Architecture 1 implements a fixed, externally orchestrated committee. Four role-specialized instances of Qwen3-8B, all in non-thinking mode, run in a deterministic five-stage pipeline: coordinator plan, researcher, analyst, critic, coordinator synthesis.
The coordinator converts the raw task into a structured plan at the start: restated problem, success criteria, risks, and a research brief. At the end it receives the research handoff, analyst draft, and critic feedback, then decides what evidence survives and how to synthesize the final response.
The researcher acquires and organizes evidence from the task context, passages, answer choices, and metadata. In tool-enabled settings it can use retrieval or search. The other roles only see its structured handoff.
The analyst produces the first complete candidate answer from the plan and research handoff. The draft is provisional and goes to the critic, not straight to the user.
The critic reviews the draft against the evidence and success criteria. It flags unsupported claims, missing steps, weak assumptions, and format issues. It does not replace the analyst. It applies adversarial pressure before the coordinator ships.
Specialization is fully externalized in inference-time topology. Every role is a distinct model instance with its own system prompt, reasoning trajectory, and communication boundary. That gives the clearest role separation and the highest inference cost: repeated prefills, repeated context transmission, redundant decoding across agents.
Results
HotpotQA · 75 examples · Qwen3-8B-AWQ
| System | Done | EM | F1 | sec/task | Calls | Tokens |
|---|---|---|---|---|---|---|
| Arch 1 committee (non-thinking) | 73/75 | 38.36% | 57.74% | 150.04 | 365 | 1.54M |
| Single-shot | 75/75 | 0.00% | 1.62% | 23.06 | 75 | 175K |
Head-to-head F1: committee wins on 68 tasks, single-shot on 4, tie on 1. The committee used roughly 8.8× the tokens, 6.5× the latency, and 5× the model calls.
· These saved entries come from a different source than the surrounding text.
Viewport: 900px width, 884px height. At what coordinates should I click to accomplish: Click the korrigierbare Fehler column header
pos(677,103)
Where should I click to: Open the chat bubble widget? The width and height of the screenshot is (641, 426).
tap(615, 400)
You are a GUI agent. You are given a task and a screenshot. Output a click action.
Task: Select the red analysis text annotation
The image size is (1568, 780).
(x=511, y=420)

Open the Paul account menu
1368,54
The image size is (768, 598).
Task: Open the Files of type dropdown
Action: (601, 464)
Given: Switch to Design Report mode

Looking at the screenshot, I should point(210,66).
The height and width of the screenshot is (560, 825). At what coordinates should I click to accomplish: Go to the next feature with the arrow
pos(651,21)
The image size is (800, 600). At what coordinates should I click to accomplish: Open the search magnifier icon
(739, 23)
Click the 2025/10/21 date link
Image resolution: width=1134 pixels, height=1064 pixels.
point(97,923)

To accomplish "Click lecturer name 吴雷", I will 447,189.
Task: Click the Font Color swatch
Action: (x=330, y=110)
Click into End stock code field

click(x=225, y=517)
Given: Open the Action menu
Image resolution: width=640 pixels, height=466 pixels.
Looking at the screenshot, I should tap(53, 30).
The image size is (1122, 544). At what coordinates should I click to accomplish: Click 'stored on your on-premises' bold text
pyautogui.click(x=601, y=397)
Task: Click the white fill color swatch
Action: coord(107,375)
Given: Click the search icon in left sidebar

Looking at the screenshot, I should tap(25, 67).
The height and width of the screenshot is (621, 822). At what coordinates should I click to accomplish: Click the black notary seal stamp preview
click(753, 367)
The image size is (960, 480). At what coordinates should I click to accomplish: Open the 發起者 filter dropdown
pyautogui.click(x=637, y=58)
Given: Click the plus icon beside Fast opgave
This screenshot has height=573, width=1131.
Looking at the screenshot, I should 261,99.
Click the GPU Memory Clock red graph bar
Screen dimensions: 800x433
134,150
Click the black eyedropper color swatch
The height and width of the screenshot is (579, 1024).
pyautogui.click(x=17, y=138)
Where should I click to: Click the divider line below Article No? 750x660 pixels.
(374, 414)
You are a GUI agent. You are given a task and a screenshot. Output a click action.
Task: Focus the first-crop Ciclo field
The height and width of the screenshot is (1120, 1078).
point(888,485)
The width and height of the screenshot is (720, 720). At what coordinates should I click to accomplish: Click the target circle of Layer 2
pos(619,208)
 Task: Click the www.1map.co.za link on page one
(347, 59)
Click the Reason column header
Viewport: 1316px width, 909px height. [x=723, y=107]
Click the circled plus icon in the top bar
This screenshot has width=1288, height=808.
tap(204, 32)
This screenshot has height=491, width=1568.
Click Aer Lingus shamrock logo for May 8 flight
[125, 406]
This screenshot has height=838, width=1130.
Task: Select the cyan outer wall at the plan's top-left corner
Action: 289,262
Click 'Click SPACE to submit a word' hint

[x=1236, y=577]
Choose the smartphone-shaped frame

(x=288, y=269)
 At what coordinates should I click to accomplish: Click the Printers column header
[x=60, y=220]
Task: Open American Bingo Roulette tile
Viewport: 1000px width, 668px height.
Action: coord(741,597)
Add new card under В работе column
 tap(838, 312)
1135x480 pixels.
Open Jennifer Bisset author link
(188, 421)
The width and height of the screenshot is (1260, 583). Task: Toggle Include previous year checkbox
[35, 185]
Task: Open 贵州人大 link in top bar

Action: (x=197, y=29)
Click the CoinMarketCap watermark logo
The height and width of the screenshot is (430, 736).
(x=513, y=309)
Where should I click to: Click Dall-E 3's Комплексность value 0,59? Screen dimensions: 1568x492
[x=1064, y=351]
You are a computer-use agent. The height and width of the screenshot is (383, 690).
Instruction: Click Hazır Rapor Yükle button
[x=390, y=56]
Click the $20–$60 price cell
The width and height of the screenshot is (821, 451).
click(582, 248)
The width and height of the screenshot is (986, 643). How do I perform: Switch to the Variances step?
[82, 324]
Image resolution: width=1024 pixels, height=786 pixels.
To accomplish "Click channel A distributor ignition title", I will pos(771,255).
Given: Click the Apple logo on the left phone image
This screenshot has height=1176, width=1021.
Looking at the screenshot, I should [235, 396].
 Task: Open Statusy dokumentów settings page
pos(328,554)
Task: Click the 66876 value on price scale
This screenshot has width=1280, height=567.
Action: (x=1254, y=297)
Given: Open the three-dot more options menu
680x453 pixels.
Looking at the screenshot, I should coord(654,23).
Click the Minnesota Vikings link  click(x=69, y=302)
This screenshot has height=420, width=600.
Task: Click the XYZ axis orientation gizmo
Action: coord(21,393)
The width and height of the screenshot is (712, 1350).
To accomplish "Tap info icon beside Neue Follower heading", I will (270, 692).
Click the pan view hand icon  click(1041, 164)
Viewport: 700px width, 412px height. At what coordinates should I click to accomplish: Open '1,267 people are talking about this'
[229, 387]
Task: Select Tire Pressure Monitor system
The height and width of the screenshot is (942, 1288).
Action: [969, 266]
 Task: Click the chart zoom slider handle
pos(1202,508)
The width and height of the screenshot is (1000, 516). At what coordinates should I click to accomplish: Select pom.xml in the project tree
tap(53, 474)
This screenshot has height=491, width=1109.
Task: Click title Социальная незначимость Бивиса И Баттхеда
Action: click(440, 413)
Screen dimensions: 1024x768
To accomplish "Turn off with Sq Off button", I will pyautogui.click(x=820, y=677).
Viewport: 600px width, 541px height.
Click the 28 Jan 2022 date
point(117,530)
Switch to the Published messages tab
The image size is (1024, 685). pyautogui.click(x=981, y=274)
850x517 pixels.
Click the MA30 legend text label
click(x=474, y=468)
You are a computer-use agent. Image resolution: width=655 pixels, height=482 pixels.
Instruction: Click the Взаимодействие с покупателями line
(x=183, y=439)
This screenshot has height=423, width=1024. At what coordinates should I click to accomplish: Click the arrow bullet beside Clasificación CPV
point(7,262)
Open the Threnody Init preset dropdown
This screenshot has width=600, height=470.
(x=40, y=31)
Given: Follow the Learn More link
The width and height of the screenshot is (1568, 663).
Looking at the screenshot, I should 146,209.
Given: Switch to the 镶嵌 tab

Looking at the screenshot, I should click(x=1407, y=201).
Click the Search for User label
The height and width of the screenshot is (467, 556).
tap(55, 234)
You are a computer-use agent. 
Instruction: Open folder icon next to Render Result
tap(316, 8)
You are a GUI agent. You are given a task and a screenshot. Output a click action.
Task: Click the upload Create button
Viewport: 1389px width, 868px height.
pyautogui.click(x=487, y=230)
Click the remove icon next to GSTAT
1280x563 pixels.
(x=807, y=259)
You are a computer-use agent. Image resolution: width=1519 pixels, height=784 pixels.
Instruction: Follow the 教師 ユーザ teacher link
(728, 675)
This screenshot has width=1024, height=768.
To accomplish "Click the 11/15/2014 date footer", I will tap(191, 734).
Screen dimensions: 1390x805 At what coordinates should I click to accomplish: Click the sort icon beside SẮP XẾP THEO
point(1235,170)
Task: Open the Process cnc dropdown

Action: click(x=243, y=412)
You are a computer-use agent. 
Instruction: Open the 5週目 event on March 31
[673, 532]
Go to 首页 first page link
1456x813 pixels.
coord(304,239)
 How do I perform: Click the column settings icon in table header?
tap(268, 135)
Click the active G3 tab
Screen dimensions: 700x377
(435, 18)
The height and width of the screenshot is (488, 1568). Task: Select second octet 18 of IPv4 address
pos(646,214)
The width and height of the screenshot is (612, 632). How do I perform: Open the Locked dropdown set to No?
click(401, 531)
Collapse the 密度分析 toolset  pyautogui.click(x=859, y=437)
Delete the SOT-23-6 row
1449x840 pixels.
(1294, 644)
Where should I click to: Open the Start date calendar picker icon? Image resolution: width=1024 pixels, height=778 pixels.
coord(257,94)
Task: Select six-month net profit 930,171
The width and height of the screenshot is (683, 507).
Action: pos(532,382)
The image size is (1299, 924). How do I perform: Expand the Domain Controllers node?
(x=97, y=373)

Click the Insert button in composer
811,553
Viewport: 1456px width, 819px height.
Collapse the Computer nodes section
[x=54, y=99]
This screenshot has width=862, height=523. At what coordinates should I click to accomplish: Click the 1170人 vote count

The gain is real. So is the bill.
GPQA Diamond · 198 examples · Qwen3-8B
| System | Done | Acc. | Full-set | sec/task | Calls | Tokens |
|---|---|---|---|---|---|---|
| Arch 1 committee (non-thinking) | 163/198 | 51.53% | 42.42% | 383.16 | 815 | 3.36M |
| Qwen3-8B non-thinking ref. | N/A | 39.30% | N/A | N/A | N/A | N/A |
| Qwen3-8B thinking ref. | N/A | 62.00% | N/A | N/A | N/A | N/A |
On the harder benchmark, the non-thinking committee clears the non-thinking reference but sits below the thinking reference. Same tradeoff: more accuracy on structured reasoning, paid for in calls, tokens, and wall clock.
Korg2.4 is not trying to clone Grok. It is trying to ablate what black-box multi-agent behavior actually requires. Architecture 1 proves that explicit coordination can move a small model far on multi-hop QA, even when single-shot collapses. Architecture 2 might recover some of that gain at lower inference cost. Architecture 3 is the destination: bake the committee into the weights so you stop paying for five passes on every query.
I did not get there. Architecture 3 needs post-training, not just prompting, and an honest run at that looks like roughly $20K in compute I do not have sitting around. So this project stops at the inference-time baseline: measure what explicit coordination buys you, document the cost, and leave a clean target for the version that actually internalizes it.